Find the Bug

I just received a complimentary copy of a book that was just published by Addison Wesley titled Find the Bug, by Adam Barr.  Adam's a PM on the Windows Server team at MSFT and author of another book (that I haven't read) called Proudly Serving My Corporate Masters: What I Learned in Ten Years as a Microsoft Programmer.

The book contains the source for 50 programs - divided up across 5 chapters that focus on a different programming language (C, Python, Java, Perl, x86 assembly); each with 10 program listings.  Each of those chapters starts with a primer on the language that covers the syntax necessary to understand each listing.  None of the bugs are tricky language-level syntax issues.

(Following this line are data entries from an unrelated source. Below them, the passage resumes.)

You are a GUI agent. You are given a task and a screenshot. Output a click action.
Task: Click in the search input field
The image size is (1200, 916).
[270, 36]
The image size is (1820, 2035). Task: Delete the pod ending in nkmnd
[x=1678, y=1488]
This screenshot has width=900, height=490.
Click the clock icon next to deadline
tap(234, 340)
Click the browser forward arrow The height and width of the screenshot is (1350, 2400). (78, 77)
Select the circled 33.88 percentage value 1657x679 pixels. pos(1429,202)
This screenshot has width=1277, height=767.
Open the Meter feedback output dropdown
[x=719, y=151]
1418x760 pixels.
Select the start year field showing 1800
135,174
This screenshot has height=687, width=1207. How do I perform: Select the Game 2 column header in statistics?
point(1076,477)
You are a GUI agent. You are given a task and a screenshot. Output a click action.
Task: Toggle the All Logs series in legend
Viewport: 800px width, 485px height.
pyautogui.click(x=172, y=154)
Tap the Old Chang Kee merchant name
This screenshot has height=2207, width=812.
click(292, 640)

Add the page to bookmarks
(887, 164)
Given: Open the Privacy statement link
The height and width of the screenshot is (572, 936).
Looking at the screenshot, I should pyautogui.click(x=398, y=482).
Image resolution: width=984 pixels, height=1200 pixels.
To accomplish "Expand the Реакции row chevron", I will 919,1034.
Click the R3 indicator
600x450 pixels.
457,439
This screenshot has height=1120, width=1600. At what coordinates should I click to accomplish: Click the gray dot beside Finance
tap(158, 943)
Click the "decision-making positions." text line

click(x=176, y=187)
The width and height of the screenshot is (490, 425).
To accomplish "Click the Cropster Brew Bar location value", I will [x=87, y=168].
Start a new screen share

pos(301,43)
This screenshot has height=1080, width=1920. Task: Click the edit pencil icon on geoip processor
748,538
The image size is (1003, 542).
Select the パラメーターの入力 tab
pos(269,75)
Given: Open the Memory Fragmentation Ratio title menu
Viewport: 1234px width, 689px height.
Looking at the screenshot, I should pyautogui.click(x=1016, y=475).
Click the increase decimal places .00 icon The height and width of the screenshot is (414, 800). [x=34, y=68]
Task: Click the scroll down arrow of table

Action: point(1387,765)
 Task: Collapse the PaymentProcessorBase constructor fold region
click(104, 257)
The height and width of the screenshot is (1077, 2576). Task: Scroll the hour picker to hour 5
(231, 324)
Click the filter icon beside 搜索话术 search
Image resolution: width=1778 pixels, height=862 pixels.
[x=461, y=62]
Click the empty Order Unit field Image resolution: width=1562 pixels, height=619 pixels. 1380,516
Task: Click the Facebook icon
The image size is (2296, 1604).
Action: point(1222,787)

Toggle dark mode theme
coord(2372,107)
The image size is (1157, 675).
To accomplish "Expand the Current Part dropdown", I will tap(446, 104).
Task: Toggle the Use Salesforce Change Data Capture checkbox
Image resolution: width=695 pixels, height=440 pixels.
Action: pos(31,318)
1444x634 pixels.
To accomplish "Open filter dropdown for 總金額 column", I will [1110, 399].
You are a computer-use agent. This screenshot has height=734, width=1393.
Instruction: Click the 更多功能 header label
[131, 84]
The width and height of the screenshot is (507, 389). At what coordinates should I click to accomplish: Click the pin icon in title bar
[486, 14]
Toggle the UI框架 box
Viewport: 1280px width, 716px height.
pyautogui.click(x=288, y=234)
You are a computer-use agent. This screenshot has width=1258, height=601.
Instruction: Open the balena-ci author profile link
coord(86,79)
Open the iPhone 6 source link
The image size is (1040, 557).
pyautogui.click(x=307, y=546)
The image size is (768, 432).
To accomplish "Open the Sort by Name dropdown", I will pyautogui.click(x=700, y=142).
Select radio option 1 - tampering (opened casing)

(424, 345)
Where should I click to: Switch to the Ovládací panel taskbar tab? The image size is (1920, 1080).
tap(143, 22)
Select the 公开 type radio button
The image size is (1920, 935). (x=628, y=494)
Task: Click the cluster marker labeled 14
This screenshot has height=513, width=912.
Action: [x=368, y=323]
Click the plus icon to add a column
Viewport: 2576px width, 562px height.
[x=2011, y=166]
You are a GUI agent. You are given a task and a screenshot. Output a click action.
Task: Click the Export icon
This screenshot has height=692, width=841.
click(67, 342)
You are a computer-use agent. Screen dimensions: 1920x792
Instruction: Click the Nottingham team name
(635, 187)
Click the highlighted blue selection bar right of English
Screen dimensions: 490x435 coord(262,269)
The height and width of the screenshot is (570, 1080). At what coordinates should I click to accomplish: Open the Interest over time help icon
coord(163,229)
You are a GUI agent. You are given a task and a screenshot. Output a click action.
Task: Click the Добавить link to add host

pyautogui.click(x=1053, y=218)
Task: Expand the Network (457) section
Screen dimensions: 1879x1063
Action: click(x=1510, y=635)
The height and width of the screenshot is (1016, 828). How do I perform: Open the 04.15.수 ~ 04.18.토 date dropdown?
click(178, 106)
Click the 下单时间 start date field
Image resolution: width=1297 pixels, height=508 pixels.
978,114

The premise of the book is that regardless of what debugging techniques & tools you use, the core skill required is the ability to identify bugs in source code using 2 anotomical tools: your eyes and your brain.  And given that practice makes you better at something, working your way through a book identifying the 1 bug in each program will arguably make you better at debugging.

I've only read the preface and chapter 1 (Bug Classification), but I love the premise of the book and the approach he's taken to presenting the information.  I had a C.S. professor that used the term “calibrated eyeball” to describe the ability to inspect something objectively (source code listings, disassembled instructions in a debugger window, core dumps, etc) and use the microprocessor called your brain to compute what the outcome was/would be without being biased by the names of variables, routines, or the colleague whose code you're reviewing.  IOW, determine what the routine does, not what the routine's name says it does.

Given the timing of the release, I'm a little surpised the book didn't include samples in at least one .NET language.  But regardless, I'm looking forward to working my way through it - especially trying my hand at the listings in languages like Python that I've never worked with before.